Hear Bill outline lessors’ roles in the second and third life of assets.

Looking to the future

In response to audience questions about the risks for lessors of being left holding “dirty” assets which had lost value because of sustainability concerns, Stephenson pointed out that the supply chain crises provoked by Covid, and subsequently conflict in Ukraine, had underlined the value of lessors controlling the entire asset lifecycle.

“We’ll see this evolve more towards a focus on selling services, maintenance and refurbishment, as opposed to the usual idea of ‘build it and burn it’,” he argued. “And one of the advantages of being a global entity is the ability to move those assets on. There is a natural transition and move towards green equipment, and that will happen.”

But for the immediate future, Stephenson is clear that utilising the latest technology to create genuinely frictionless customer experiences and to innovate new products is the way to go. With lessors able to control the whole lifecycle of an asset, the circular economy is becoming a reality for those with the flexibility to respond.

“There is a natural transition and move towards green equipment, and that will happen.”

Bill Stephenson

Analysis from John Rees head of Asset Finance Connect equipment finance community

It’s fair to describe Bill Stephenson as a legend within the asset finance industry. Over the course of a 35 year career, he played a huge part in building DLL’s position as the global market leader in bank-owned vendor finance and a major player in the equipment leasing sector. As well as his CEO role, with responsibility for a €35 billion-plus portfolio, Stephenson was also a highly influential chair of the Equipment Leasing and Finance Association in the US.

So the obvious question is, having achieved so much by retirement age, and with the golf course beckoning, why take up another senior executive post?

Bill’s answer was to use the analogy of moving house – essentially, it’s always possible to improve on a property if you’ve got a lot of experience based on what you’ve owned before, and what you know new technology can deliver. So he is taking the benefit of his learning at DLL to mould a new, cutting edge, organisation.

Freed from the constraints of IT systems which have been developed over decades, with obsolescence built in, he is now looking to cloud-based technology as way of responding immediately to new requirements.

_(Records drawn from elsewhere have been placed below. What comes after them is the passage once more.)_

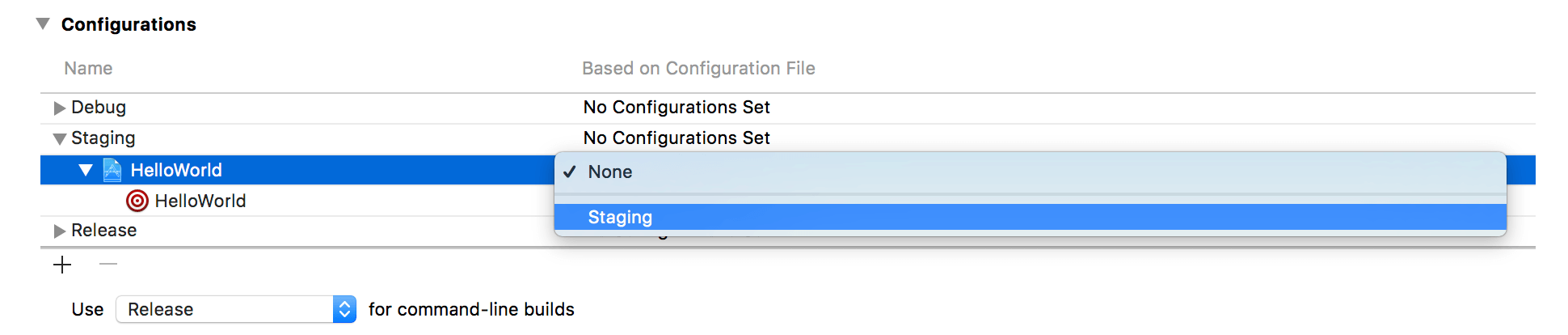
Task: Add a new configuration with plus button
Action: (62, 265)
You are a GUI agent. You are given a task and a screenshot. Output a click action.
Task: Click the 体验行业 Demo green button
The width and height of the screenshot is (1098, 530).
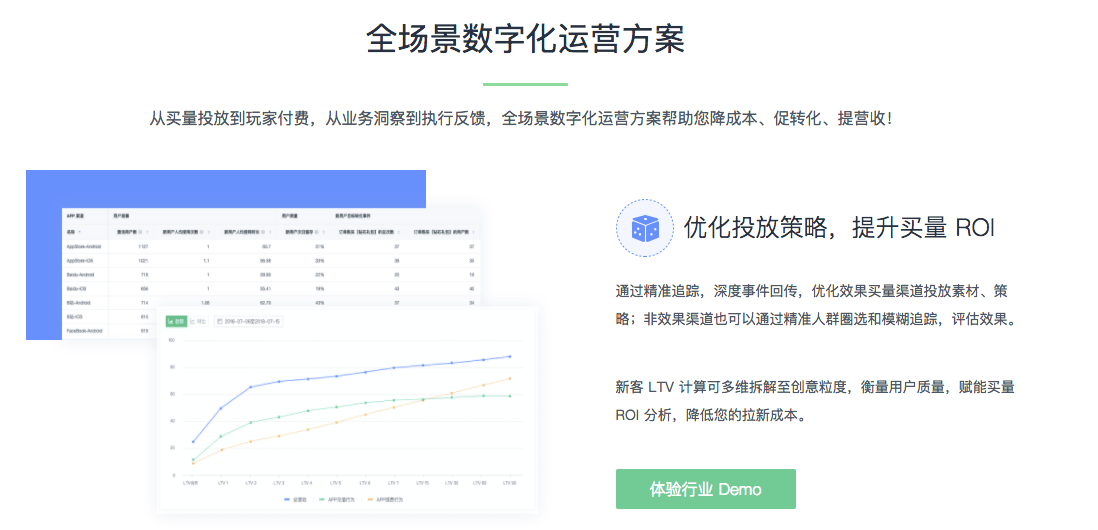coord(706,489)
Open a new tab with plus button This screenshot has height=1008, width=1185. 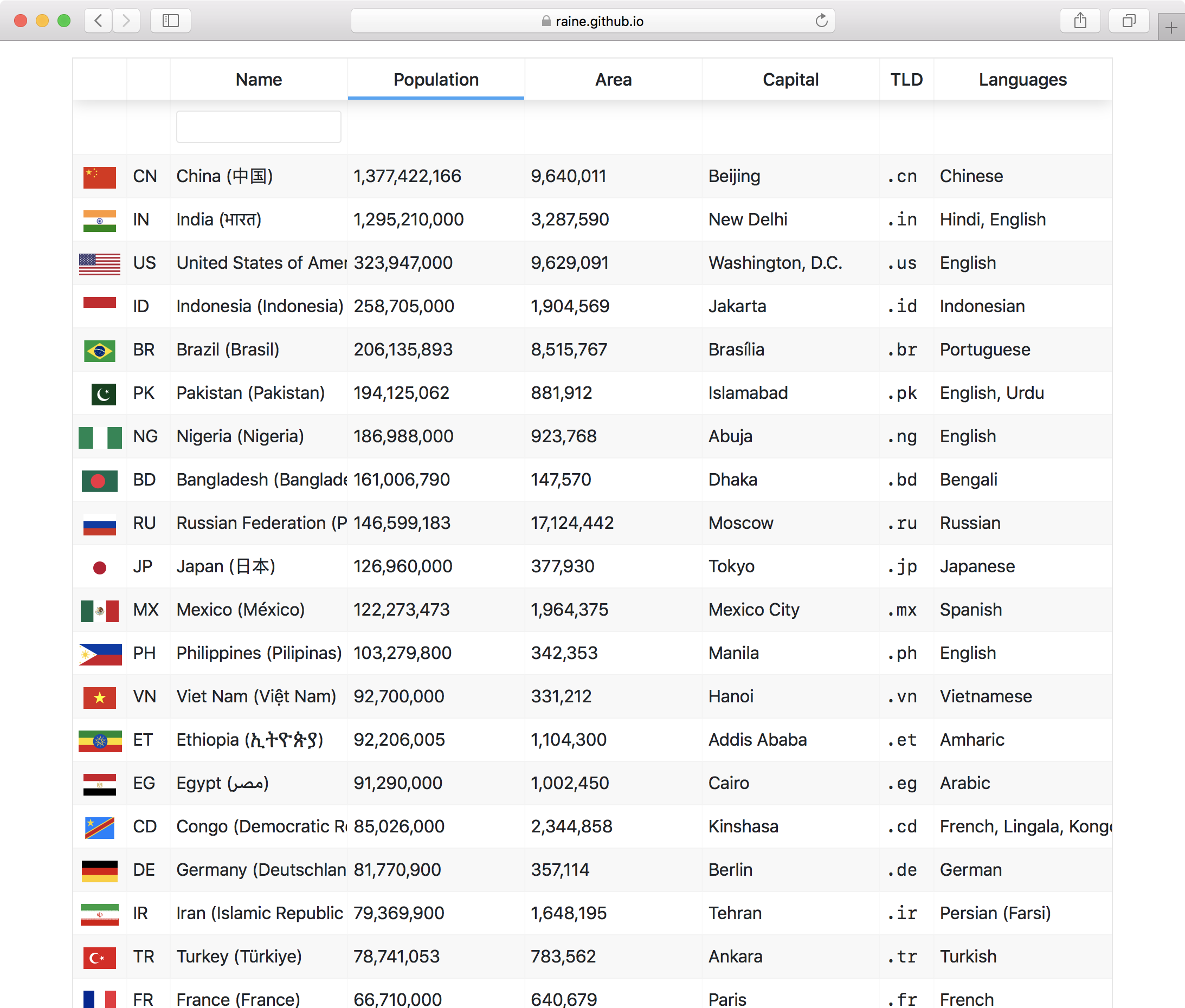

And Bill is clear that technology is only going to enhance, rather than obliterate, the role of the salesperson. That is why his response to a question from a young member of the audience about how to build a successful career was so valuable. The man who made it to the very top has two key lessons for getting there: learn to fail; and embrace rejection.

“Rejection is never personal. Hearing a ‘no’ just means you don’t understand what someone is asking to achieve,” is Bill’s view. It’s advice to take on board, as he views the greatest risk to the asset finance sector is that there are not enough of the next generation coming through the ranks.

All of us within the asset finance industry should also take to heart his other advice, which is the need for us all to join together and form a single entity to take on the regulators and make the case for our industry.